Question

One of the factors of the polynomial $$f(x)=3x^{4}-2x^{3}-12x^{2}+8x$$ is:（ ）
A. $$(x+2)$$
B. $$(x-1)$$
C. $$(x^{2}+4)$$
D. $$(3x+2)$$

Answer

**step1** Understanding the Problem

We are presented with a polynomial expression: $$f(x)=3x^{4}-2x^{3}-12x^{2}+8x$$. We need to identify which of the given options is a "factor" of this polynomial. In elementary terms, a factor of a number is something that divides the number evenly, leaving no remainder. For expressions like polynomials, if an expression is a factor, then substituting a specific value for 'x' that makes that factor zero, will also make the entire polynomial expression equal to zero.

Question1.step2 (Testing Option A: $$(x+2)$$)

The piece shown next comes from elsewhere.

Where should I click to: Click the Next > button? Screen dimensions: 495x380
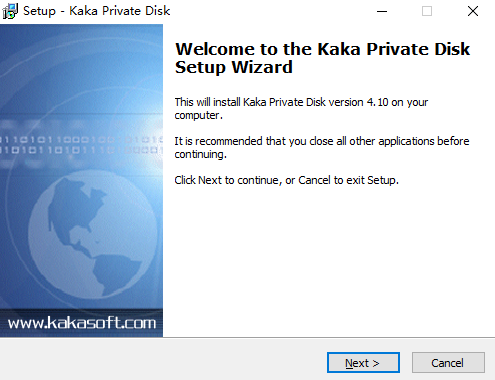coord(363,363)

To check if $$(x+2)$$ is a factor, we need to find the value of $$x$$ that makes $$(x+2)$$ equal to zero.
If $$(x+2) = 0$$, then $$x = -2$$.
Now, we substitute this value of $$x = -2$$ into the polynomial expression $$f(x)$$ and calculate the result. If $$f(-2)$$ is zero, then $$(x+2)$$ is a factor.
Let's substitute $$x = -2$$ into each term of $$f(x)=3x^{4}-2x^{3}-12x^{2}+8x$$:
First term: $$3x^{4} = 3(-2)^{4}$$
$$(-2)^{4} = (-2) \times (-2) \times (-2) \times (-2) = 4 \times 4 = 16$$
So, $$3(16) = 48$$.
Second term: $$-2x^{3} = -2(-2)^{3}$$
$$(-2)^{3} = (-2) \times (-2) \times (-2) = 4 \times (-2) = -8$$
So, $$-2(-8) = 16$$.
Third term: $$-12x^{2} = -12(-2)^{2}$$
$$(-2)^{2} = (-2) \times (-2) = 4$$
So, $$-12(4) = -48$$.
Fourth term: $$+8x = +8(-2)$$
So, $$8(-2) = -16$$.
Now, we add all these calculated values together:
$$f(-2) = 48 + 16 - 48 - 16$$
We can rearrange and group the numbers:
$$f(-2) = (48 - 48) + (16 - 16)$$
$$f(-2) = 0 + 0$$
$$f(-2) = 0$$
Since the value of $$f(-2)$$ is 0, this means that $$(x+2)$$ is indeed a factor of the polynomial $$f(x)$$.

**step3** Concluding the Answer

Because we found that substituting $$x=-2$$ (which makes the option $$(x+2)$$ equal to zero) into the polynomial $$f(x)$$ results in $$0$$, we confirm that $$(x+2)$$ is a factor of $$f(x)$$. Therefore, Option A is the correct answer.